Ты была верной женой моему кровному отцу, Гаю Октавию, претору и наместнику Македонии, безвременная кончина которого преградила ему путь к консульскому званию. Ты была строгой и любящей матерью твоей дочери Октавии, распростертой в рыданиях перед твоим бездыханным телом, и твоему сыну, который в последний раз стоит перед тобой с этими жалкими словами на устах. Ты была почтительной и достойной племянницей того, кто дал наконец твоему сыну отца, которого судьба обманом лишила этого отца, того самого Юлия Цезаря, что был злодейски убит в двух шагах от места, где покоятся твои благородные останки.

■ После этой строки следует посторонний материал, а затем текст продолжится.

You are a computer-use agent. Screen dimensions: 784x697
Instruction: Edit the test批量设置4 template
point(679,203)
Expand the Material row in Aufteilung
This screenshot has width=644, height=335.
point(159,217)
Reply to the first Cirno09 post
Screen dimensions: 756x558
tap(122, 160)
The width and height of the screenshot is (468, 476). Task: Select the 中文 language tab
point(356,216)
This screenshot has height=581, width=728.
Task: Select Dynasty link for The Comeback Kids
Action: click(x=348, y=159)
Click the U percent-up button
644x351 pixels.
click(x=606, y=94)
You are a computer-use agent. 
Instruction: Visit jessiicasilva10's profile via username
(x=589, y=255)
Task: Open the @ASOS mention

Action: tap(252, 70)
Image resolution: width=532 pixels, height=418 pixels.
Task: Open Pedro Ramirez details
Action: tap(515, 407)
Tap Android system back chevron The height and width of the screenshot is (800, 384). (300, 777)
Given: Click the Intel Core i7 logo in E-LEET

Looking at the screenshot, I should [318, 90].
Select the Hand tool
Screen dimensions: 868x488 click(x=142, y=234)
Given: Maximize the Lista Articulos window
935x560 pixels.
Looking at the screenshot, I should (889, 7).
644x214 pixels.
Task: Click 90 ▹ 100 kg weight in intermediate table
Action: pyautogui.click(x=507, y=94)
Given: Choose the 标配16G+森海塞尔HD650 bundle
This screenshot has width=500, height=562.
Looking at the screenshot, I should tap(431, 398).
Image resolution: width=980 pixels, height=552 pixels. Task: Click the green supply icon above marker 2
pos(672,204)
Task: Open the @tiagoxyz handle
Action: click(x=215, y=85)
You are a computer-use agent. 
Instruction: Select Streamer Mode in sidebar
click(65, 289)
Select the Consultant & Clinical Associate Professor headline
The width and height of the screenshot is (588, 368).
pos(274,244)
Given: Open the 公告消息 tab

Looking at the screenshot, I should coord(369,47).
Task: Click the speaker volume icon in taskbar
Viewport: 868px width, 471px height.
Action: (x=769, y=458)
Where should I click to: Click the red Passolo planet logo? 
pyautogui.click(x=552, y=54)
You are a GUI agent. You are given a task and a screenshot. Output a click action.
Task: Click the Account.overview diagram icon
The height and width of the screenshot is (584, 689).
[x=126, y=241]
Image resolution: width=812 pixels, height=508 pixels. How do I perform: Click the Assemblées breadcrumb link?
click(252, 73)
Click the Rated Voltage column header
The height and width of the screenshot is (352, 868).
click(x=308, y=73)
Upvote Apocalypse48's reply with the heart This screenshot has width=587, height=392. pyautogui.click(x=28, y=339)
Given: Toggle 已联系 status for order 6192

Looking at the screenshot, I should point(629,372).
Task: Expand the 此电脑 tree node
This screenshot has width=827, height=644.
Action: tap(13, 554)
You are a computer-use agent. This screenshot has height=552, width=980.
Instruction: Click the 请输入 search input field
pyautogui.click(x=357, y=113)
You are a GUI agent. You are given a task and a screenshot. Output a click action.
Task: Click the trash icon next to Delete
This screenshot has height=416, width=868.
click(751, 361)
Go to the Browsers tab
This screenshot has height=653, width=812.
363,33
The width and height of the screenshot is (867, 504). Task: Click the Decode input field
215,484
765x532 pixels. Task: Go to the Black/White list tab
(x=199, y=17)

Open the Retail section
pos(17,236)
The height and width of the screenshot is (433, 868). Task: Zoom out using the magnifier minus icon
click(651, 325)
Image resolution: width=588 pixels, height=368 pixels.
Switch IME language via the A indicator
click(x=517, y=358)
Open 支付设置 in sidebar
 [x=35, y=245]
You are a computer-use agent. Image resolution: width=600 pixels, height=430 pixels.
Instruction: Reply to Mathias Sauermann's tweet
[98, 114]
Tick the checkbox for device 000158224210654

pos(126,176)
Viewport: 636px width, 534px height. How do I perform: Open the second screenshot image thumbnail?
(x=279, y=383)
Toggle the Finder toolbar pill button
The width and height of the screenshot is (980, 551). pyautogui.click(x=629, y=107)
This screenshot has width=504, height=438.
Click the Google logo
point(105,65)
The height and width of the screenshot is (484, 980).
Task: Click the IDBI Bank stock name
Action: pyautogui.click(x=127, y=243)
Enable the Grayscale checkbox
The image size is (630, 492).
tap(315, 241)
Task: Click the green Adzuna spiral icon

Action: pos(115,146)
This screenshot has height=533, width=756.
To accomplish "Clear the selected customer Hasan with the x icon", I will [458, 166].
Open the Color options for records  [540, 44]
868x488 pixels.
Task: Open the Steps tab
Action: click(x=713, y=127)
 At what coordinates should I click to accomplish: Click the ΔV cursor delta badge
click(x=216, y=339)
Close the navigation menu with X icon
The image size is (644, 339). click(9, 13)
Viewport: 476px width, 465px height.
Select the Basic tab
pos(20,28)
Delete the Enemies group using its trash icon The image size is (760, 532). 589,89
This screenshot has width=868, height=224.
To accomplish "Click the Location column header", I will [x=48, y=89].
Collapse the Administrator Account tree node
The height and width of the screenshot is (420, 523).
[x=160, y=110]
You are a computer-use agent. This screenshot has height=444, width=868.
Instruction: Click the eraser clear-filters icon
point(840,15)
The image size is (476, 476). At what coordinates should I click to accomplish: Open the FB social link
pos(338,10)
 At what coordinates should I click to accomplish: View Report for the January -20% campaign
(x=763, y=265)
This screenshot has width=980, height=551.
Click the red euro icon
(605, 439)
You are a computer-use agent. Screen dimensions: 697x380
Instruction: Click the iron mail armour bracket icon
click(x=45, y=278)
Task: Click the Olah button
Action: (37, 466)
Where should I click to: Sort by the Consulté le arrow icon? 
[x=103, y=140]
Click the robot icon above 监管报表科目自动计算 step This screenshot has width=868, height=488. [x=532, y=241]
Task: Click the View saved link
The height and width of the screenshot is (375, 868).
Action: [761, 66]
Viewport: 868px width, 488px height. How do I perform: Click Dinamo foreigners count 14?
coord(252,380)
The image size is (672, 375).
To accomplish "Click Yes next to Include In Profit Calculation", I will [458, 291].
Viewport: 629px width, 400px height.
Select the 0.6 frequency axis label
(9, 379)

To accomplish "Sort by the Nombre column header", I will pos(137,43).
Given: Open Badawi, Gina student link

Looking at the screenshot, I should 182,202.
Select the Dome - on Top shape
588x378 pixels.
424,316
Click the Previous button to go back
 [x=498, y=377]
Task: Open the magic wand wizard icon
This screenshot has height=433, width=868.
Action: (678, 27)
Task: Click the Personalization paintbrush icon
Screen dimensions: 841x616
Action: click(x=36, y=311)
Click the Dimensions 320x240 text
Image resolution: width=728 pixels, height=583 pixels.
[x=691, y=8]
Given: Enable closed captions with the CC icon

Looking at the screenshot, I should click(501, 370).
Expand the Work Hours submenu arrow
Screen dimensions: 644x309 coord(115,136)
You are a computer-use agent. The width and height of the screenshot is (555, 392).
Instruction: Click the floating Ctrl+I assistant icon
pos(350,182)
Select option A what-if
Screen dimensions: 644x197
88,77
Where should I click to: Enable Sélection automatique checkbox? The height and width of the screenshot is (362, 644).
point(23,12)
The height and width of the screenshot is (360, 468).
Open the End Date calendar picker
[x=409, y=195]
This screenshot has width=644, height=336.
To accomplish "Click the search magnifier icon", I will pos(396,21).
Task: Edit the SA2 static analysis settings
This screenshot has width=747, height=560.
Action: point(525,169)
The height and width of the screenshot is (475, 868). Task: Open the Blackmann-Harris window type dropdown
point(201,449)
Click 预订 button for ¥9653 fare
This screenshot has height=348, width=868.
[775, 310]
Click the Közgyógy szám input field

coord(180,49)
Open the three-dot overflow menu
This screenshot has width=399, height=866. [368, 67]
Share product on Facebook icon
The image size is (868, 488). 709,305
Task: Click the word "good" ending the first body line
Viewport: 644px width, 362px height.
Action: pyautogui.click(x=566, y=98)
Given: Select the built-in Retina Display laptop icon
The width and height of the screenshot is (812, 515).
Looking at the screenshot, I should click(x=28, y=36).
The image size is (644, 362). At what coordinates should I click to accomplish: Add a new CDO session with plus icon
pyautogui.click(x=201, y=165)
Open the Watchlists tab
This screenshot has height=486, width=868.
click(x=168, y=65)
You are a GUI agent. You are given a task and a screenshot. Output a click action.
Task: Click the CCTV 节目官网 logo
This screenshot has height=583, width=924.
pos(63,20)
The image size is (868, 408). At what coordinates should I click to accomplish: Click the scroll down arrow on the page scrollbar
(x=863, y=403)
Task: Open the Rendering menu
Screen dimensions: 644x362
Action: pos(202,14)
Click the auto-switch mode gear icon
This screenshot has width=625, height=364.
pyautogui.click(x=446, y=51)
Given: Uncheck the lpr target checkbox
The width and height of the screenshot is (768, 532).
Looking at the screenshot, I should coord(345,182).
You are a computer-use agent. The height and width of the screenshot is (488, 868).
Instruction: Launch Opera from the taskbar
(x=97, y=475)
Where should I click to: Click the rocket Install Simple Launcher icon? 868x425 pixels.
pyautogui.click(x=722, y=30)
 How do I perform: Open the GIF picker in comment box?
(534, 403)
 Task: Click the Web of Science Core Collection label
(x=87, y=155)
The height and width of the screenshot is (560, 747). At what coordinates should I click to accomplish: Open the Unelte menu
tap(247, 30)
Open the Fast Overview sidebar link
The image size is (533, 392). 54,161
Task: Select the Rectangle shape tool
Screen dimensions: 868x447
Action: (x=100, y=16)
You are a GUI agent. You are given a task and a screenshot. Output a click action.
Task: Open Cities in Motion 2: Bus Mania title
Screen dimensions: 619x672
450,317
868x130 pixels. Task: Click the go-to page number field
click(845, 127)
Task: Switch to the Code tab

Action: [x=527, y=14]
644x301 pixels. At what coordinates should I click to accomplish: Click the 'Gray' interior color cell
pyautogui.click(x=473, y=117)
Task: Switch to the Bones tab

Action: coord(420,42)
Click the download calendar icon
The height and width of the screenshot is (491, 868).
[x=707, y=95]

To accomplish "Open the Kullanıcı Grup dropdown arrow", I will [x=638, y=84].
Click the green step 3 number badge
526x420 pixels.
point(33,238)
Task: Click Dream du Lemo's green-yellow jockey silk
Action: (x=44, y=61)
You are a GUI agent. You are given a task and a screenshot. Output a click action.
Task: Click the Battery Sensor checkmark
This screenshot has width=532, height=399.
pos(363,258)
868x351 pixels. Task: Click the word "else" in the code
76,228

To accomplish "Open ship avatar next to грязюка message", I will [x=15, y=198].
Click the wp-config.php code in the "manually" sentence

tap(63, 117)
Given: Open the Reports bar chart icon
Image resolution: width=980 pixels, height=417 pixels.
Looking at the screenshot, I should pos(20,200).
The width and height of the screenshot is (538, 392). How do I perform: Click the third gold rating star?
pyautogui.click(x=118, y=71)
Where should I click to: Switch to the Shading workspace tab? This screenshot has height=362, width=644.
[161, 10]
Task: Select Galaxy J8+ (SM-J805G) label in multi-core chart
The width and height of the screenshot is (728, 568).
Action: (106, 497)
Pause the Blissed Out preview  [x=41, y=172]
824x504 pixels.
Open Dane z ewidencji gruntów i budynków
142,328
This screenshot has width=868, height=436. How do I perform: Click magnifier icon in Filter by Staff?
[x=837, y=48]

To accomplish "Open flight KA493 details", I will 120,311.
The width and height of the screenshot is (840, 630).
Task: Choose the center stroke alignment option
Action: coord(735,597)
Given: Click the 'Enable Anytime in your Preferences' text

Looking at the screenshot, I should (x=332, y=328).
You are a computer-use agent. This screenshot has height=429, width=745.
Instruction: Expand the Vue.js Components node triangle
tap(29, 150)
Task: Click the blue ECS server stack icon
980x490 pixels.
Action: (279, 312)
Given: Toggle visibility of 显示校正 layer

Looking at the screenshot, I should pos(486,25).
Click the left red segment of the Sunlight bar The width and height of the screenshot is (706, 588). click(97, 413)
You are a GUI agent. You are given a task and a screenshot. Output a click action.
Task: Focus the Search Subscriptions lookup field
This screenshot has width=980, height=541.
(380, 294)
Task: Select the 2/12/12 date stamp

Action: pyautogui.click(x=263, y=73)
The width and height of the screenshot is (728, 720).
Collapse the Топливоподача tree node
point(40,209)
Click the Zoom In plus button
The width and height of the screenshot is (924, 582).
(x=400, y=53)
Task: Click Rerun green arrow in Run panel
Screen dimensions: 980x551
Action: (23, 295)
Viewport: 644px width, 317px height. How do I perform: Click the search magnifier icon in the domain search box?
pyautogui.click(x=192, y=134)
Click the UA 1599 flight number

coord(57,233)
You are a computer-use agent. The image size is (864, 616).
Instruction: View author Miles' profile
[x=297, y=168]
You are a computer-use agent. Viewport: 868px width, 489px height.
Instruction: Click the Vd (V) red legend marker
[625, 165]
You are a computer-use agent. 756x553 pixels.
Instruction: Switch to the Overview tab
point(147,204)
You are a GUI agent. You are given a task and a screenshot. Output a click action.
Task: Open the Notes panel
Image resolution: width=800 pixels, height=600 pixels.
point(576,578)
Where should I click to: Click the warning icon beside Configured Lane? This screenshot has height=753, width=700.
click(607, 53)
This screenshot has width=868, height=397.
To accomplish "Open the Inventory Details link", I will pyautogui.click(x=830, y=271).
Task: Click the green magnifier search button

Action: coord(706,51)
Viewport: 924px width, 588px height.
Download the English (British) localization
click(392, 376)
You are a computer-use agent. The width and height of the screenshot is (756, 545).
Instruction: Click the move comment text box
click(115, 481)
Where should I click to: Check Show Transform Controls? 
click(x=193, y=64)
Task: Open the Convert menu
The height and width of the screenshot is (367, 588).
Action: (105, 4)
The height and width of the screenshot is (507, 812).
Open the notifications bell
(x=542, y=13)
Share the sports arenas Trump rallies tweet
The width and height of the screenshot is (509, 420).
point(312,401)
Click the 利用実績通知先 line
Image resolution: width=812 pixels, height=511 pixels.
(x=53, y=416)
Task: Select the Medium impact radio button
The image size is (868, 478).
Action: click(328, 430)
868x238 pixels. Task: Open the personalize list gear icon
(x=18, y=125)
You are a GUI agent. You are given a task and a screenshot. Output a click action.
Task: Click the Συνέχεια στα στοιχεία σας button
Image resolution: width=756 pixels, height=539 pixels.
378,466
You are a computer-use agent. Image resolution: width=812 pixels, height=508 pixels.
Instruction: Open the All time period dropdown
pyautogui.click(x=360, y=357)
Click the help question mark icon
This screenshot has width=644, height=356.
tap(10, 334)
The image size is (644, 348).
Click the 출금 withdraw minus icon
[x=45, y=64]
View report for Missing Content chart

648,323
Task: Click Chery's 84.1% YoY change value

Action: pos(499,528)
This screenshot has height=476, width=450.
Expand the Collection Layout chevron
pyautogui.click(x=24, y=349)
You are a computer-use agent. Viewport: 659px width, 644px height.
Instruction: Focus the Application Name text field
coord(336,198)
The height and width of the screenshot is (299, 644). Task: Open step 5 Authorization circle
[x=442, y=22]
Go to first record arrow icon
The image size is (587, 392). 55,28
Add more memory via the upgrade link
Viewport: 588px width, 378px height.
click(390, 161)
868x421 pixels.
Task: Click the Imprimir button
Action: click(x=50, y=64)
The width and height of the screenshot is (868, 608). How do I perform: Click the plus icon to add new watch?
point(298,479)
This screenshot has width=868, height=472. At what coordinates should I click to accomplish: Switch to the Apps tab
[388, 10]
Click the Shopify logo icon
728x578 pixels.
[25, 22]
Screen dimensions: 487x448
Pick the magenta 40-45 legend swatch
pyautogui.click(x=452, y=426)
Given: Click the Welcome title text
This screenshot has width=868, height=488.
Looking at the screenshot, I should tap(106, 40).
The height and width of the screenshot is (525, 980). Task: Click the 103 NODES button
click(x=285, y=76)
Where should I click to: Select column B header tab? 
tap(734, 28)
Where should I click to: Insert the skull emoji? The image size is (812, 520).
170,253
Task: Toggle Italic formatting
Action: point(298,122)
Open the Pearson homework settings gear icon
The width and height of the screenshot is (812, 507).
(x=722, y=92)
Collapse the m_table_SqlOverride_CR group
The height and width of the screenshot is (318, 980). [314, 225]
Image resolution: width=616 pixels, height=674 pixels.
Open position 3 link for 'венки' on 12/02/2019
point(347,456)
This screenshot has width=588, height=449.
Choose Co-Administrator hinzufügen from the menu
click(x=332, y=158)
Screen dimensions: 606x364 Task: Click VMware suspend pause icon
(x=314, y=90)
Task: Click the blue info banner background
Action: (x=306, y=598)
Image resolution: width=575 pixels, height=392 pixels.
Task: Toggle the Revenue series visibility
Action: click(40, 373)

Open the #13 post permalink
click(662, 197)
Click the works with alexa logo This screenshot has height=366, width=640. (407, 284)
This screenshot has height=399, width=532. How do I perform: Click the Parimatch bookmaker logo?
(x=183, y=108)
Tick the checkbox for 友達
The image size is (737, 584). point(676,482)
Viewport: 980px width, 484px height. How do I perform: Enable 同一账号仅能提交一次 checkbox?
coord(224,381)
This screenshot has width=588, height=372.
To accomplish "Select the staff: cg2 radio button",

Происходя из славного римского рода, ты в полной мере обладала всеми достоинствами, издревле присущими этой земле, взрастившей и питавшей наш народ на всем протяжении его истории. Ты своими собственными руками пряла и ткала полотно, одевавшее всех твоих домочадцев; к слугам ты относилась как к собственным детям; ты почитала богов своего дома и города; кроткая нравом, ты не имела иных врагов, кроме смерти, которая ныне явилась за тобой.

О Рим, взгляни на ту, что покоится здесь перед тобой, и ты узреешь все, что есть лучшего в тебе и твоем прошлом. Близок тот час, когда мы вынесем эти благородные останки за городские стены и пламя погребального костра поглотит бренное вместилище того, чем была Атия. Но я взываю к вам, граждане Рима, не дайте ее добродетелям сгинуть вместе с ней в могилу! Пусть они станут сутью и вашей жизни, чтобы все лучшее, что было в той, которая обратилась в прах, запечатлелось в бессмертных душах грядущих поколений римлян.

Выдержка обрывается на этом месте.